As a result, their calculated income support payment would be comparatively low. In addition, there was no risk that, as these farmers gained access to improved resources and technology enabling them to improve their output, the CAP would have to fund larger payments. Instead, income payments would be tied to a low historic yield. Cross-compliance would serve as a further check on the amount of funds dispersed to the new member states. Eastern Europe already lagged behind the West in terms of existing environmental practices. Farmers in new member states would have difficultly meeting and adhering to these new standards, resulting in reductions in the funds paid to them. Countering some of these effects, modulation would allow some funds to be redirected from richer to poorer countries The MTR was the last opportunity to reform the CAP before the candidate countries would be full members of the European Union, and thus party to CAP negotiations. Unlike previous reforms, it would be much risker to put off or delay making reforms to the operation of the CAP. Even adopting reforms that were optional but not binding, as had been done in the past, was risky. If these changes, ones that were necessary to save the CAP but were deeply unpopular in the East, were not taken immediately, they would not be in the future because the new member states would band together to block them. The only component of Fischler’s proposal that was significantly revised by the Commission was dynamic modulation. The Commission altered the rules governing eligibility for modulation and income payment limits. Though the revised proposal maintained an exemption for farms earning less than €5,000, it added a provision stating that only those farms earning over €50,000 would be subjected to the full 19% reduction in direct income payments prescribed by modulation in order to ensure that small holders would not be targeted.
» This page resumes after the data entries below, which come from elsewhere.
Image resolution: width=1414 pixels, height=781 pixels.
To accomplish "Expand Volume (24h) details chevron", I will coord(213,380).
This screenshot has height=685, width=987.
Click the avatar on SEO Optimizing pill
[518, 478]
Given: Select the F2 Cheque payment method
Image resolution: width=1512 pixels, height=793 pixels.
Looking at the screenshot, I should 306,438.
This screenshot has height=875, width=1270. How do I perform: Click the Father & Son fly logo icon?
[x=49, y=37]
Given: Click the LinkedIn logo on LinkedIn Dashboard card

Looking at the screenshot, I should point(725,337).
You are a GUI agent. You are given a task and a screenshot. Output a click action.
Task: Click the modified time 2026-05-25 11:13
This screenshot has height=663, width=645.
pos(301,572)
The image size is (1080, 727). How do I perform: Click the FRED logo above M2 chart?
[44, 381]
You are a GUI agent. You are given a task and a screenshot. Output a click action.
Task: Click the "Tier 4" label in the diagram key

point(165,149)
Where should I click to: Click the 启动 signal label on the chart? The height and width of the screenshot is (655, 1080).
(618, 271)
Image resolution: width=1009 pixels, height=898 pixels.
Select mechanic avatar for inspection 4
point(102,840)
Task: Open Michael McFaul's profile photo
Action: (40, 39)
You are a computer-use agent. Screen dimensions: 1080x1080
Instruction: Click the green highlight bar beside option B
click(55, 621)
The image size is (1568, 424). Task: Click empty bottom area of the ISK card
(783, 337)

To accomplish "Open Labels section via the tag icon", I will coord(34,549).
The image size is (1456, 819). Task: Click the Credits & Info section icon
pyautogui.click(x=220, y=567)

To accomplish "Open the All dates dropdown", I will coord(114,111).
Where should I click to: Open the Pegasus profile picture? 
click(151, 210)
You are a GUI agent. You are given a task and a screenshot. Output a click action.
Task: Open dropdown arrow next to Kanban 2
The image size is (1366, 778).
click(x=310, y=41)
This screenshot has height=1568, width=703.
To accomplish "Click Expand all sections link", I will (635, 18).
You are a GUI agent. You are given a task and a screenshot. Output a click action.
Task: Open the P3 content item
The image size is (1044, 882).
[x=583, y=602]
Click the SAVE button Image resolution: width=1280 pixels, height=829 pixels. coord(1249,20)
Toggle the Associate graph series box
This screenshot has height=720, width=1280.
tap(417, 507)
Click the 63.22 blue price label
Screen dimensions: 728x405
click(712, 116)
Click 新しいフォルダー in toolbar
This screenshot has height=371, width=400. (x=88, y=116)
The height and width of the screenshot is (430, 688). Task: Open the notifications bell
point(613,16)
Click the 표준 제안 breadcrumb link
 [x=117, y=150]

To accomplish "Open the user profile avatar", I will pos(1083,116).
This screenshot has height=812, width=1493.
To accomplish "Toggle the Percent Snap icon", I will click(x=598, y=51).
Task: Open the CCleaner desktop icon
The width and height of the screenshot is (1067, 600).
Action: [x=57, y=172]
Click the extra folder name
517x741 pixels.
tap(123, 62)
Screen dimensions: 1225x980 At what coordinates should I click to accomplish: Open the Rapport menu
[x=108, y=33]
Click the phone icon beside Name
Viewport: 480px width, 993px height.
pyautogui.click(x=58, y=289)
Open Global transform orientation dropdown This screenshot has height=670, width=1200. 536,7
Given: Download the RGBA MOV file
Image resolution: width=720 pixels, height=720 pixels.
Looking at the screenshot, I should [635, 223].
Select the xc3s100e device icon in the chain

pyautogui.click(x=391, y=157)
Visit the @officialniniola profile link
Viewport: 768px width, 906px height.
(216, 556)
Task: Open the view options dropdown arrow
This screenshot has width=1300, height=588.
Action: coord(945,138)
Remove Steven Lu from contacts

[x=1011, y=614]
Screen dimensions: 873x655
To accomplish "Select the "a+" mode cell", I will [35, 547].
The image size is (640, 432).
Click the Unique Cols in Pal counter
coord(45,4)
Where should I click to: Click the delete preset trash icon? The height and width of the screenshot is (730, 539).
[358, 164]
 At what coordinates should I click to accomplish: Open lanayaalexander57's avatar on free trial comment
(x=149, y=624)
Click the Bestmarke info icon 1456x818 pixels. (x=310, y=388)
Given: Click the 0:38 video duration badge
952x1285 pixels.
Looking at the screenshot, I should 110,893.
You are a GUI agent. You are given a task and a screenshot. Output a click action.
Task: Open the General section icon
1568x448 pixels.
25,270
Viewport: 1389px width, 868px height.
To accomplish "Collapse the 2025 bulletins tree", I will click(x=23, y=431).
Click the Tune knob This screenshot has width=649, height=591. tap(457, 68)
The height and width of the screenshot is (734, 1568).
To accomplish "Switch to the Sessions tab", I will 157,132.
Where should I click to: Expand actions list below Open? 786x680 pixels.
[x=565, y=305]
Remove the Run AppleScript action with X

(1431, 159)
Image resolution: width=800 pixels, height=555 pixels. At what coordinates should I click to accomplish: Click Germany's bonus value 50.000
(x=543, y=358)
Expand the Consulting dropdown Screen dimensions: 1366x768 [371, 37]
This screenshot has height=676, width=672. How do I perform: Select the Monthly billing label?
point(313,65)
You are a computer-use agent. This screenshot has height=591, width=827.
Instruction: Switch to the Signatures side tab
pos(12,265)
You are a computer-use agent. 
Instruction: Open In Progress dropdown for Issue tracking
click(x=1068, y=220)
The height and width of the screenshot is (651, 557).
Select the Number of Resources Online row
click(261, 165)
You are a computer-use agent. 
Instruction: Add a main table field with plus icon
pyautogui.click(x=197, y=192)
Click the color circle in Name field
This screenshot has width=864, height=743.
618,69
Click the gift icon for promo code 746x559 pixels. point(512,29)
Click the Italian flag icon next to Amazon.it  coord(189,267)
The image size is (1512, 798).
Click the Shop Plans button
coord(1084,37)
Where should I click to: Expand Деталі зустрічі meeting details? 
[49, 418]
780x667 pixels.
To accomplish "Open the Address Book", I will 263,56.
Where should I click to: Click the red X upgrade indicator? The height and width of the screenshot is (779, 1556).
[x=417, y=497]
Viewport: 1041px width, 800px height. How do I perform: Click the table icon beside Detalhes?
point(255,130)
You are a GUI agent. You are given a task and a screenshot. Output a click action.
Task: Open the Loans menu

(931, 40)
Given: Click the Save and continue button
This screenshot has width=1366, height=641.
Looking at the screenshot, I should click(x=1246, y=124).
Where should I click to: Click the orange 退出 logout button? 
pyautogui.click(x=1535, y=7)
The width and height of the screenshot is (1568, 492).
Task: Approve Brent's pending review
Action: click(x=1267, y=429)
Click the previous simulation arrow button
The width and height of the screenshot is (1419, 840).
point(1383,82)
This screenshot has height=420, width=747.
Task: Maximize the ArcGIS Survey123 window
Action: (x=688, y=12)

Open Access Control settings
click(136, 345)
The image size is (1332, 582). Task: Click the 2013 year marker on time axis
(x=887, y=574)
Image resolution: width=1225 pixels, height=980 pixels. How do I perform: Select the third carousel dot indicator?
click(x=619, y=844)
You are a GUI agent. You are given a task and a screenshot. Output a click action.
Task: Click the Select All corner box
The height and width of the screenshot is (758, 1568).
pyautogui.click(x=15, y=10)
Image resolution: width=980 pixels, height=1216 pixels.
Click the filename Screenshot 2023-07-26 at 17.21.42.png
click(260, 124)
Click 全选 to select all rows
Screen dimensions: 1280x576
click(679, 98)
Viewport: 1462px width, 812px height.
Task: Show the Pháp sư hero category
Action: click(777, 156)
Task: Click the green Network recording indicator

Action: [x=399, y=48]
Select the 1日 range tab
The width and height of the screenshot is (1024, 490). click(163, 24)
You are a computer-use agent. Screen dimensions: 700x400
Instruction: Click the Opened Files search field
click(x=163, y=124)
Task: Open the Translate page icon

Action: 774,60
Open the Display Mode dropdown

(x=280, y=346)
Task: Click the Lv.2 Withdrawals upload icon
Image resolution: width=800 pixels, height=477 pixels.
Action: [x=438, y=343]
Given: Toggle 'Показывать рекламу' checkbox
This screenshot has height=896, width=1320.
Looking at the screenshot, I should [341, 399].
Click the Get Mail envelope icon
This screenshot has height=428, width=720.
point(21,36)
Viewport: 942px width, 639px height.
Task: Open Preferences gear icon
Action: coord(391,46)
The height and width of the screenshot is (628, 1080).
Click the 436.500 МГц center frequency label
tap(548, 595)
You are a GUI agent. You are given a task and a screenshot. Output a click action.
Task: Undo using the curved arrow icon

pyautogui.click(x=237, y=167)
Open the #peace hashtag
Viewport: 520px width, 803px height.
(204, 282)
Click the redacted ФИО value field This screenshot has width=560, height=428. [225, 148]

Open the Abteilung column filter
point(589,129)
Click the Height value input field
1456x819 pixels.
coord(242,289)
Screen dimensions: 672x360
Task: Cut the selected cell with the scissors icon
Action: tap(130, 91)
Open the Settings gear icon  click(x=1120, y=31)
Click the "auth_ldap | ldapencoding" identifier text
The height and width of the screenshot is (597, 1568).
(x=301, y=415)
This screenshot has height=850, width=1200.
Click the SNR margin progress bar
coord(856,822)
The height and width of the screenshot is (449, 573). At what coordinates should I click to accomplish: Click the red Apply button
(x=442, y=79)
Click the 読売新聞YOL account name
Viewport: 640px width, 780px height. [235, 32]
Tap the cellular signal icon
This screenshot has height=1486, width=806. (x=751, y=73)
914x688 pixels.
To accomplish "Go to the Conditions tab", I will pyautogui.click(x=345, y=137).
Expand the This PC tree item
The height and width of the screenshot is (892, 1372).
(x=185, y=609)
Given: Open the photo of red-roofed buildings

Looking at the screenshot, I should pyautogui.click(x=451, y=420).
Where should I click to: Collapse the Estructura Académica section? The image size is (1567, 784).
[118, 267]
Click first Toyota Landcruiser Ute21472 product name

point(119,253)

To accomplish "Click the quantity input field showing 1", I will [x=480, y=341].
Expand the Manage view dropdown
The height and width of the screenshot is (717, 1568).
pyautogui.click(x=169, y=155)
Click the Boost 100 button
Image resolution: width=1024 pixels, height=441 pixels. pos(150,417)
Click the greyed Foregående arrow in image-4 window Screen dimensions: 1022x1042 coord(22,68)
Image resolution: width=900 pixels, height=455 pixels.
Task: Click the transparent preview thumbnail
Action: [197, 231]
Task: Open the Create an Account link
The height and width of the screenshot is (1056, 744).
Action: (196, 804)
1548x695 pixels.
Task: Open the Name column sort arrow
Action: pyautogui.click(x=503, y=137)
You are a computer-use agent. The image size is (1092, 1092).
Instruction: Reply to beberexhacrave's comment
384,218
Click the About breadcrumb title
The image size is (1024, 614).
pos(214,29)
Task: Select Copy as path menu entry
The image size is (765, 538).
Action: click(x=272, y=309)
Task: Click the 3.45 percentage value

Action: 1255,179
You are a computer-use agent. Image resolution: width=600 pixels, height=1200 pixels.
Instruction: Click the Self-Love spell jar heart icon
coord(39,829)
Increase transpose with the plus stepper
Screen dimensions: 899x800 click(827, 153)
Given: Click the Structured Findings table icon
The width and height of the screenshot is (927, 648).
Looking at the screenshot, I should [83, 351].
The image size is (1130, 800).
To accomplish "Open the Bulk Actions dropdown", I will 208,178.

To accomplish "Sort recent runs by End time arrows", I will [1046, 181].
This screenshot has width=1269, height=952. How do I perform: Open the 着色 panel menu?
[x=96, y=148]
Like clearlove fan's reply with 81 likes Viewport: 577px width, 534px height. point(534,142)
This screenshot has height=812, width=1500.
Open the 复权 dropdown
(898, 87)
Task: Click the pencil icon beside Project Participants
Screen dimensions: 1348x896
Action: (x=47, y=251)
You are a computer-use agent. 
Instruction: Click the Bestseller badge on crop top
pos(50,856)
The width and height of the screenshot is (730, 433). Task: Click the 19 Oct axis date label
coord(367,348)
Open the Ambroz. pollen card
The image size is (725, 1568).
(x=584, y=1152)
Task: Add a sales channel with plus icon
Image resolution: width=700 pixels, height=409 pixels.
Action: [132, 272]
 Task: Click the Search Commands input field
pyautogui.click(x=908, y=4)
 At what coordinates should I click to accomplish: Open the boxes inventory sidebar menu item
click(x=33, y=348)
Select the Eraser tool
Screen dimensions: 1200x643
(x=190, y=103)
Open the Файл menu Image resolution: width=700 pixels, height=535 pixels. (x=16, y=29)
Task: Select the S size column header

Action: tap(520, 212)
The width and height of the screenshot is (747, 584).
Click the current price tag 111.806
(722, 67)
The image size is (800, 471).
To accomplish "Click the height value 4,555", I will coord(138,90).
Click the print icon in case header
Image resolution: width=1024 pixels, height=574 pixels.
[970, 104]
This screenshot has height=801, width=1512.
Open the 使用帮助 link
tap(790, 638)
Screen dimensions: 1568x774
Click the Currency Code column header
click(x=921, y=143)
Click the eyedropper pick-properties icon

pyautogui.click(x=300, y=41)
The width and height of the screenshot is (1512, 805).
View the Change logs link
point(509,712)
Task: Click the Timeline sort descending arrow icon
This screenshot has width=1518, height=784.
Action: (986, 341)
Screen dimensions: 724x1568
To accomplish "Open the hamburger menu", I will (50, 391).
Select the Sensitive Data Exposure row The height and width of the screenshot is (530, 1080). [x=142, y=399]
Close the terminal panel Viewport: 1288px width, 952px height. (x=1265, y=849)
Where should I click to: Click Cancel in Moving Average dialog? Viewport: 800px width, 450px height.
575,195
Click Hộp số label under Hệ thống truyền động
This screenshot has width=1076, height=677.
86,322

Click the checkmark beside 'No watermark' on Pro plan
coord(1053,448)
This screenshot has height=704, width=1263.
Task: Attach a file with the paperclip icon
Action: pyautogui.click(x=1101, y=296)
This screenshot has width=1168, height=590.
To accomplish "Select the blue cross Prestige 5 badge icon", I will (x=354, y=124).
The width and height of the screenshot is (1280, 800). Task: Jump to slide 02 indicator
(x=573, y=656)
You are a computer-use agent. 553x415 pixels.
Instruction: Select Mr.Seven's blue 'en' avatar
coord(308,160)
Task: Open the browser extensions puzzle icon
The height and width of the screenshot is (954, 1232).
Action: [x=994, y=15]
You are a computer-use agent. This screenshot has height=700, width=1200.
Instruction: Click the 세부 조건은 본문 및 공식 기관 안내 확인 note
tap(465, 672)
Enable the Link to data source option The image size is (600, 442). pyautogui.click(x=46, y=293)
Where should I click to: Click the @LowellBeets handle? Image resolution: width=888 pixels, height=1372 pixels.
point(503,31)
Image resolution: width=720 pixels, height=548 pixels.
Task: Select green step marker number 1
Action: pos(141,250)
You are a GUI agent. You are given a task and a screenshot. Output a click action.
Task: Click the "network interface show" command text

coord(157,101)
In addition, the final version of the Commission proposal removed the €300,000 limit on total income payments. The Commission also revised how the money collected under dynamic modulation would be redistributed. The new version significantly reduced the amount of money that would be directed to general rural development objectives and increased the amount that was to be set aside to fund future CAP reforms. This change was made in order to accommodate the rules that emerged from the Chirac-Schröder deal at the Berlin Summit in 2002. Specifically, it ensured that there would be some funds in reserve to uphold the agreement from the deal that allowed for a 1% annual increase in the CAP budget. These amendments to the Commission’s proposal were important victories for both larger and small farmers. Larger farmers avoided a cap on how much support they could receive and small farmers were granted important exemptions and protections from reductions in their income payments under dynamic modulation. After review and revision by the Commission, the official package of proposals was sent to the European Council on 23 January 2003. Among the member states, France and UK were the key players. France led the effort to block the reform while the UK was the primary member state that Fischler worked with to achieve the necessary votes to pass his reforms via Qualified Majority Voting . France was the leader of the anti-reform camp and used its relationship with Germany to cement a blocking minority, while the UK proved central to breaking the French-led blocking minority. Three groups emerged after the reforms were announced. The first group, the pro-reform coalition, consisted of the Denmark, the Netherlands, Sweden, and the UK. This group of countries favored reforms that would make the CAP more market-oriented. Sweden was a vocal new partner of the pro-reform club.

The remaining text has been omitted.